The stated reason for being removed from the primary ballot is that CO does not believe Trump is eligible to hold the office of POTUS. If the GOP nominates Trump, notwithstanding CO's lack of participation, for President, the same logic mandates that CO refuse to list Trump in the November election as GOP nominee. This isn't just about the primary, and claiming otherwise without further argument/support is either ignorant or malicious.
That seems like a logical conclusion, but the courts don't run on logic and everything about this case so far has run on obscure legal theories and precedents rather than logic.
Most specifically, there's nothing about this finding in this case that causes him to be barred from the general ballot, even if it makes sense that he should be based on this finding. AFAIK, there would still have to be a separate hearing and a separate judgement and a separate ruling in order to make that happen.
Maybe that's what will happen, maybe not; the USSC looks to be getting involved, so a lot could change between now and then. But either way, it's something that hasn't happened yet, so blaming people for doing it when they haven't is untoward.

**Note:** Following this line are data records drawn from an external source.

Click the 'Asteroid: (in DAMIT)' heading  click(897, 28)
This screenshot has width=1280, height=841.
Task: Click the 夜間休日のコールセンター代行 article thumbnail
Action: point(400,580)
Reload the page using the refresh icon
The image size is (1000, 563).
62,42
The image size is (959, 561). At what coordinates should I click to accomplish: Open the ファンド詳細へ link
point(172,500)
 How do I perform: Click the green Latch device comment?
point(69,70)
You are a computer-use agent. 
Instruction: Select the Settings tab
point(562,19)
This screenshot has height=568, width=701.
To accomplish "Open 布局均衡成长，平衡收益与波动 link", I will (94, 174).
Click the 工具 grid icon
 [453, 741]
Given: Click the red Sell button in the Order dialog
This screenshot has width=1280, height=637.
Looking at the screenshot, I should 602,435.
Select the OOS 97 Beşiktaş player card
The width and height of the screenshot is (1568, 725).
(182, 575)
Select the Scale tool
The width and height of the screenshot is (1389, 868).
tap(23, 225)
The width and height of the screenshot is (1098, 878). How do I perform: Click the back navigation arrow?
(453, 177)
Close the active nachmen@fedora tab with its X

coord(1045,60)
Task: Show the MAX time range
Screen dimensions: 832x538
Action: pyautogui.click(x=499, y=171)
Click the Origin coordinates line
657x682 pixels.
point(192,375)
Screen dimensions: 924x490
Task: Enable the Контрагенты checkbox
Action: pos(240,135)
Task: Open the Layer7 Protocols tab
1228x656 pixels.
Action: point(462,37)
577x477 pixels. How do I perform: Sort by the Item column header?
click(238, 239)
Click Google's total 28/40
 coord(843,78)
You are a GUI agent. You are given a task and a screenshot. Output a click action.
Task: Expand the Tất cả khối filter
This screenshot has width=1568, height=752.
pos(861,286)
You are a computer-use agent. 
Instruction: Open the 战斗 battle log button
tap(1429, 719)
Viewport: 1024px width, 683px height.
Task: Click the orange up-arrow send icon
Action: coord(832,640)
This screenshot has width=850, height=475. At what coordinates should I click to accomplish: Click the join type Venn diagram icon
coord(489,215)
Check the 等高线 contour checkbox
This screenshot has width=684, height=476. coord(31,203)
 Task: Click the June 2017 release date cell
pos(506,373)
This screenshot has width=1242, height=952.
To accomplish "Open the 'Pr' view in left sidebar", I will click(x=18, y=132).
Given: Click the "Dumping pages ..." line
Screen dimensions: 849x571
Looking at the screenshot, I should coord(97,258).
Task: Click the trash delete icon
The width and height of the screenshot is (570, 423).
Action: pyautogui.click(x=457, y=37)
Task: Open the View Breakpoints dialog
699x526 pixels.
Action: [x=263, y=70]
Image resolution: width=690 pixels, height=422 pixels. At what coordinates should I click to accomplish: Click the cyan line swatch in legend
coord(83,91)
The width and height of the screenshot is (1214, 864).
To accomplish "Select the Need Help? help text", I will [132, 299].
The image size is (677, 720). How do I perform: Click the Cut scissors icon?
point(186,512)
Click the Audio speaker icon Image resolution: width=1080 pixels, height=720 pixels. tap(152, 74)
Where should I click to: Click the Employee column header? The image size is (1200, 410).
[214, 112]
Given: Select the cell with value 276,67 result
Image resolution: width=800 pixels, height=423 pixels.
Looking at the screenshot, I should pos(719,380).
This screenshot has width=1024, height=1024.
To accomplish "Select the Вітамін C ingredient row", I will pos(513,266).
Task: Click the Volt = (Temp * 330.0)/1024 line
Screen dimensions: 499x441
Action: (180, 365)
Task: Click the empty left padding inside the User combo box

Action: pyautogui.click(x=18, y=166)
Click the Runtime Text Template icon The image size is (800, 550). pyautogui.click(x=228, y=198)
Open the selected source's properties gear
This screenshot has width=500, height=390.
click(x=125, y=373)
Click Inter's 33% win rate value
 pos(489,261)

It's not a "logical conclusion" - it's the actual holding of the CO Supreme Court. The relevant language is this (at pgs. 8-9):
(bolding added for emphasis)
The chief holding is that, under Colorado's interpretation of federal law, Trump is disqualified from the office of President. The result of that finding under the facts of the case at bar is that Trump is disqualified from the primary ballot. However, the underlying holding is already sufficient for the CO Secretary of State to subsequently keep Trump off the November, 2024 ballot, as well as for the CO state government to claim nullification of any action by a future second Trump administration. It would require a second case affirmatively overturning this case in order for Trump to be placed on the CO presidential ballot in 2024.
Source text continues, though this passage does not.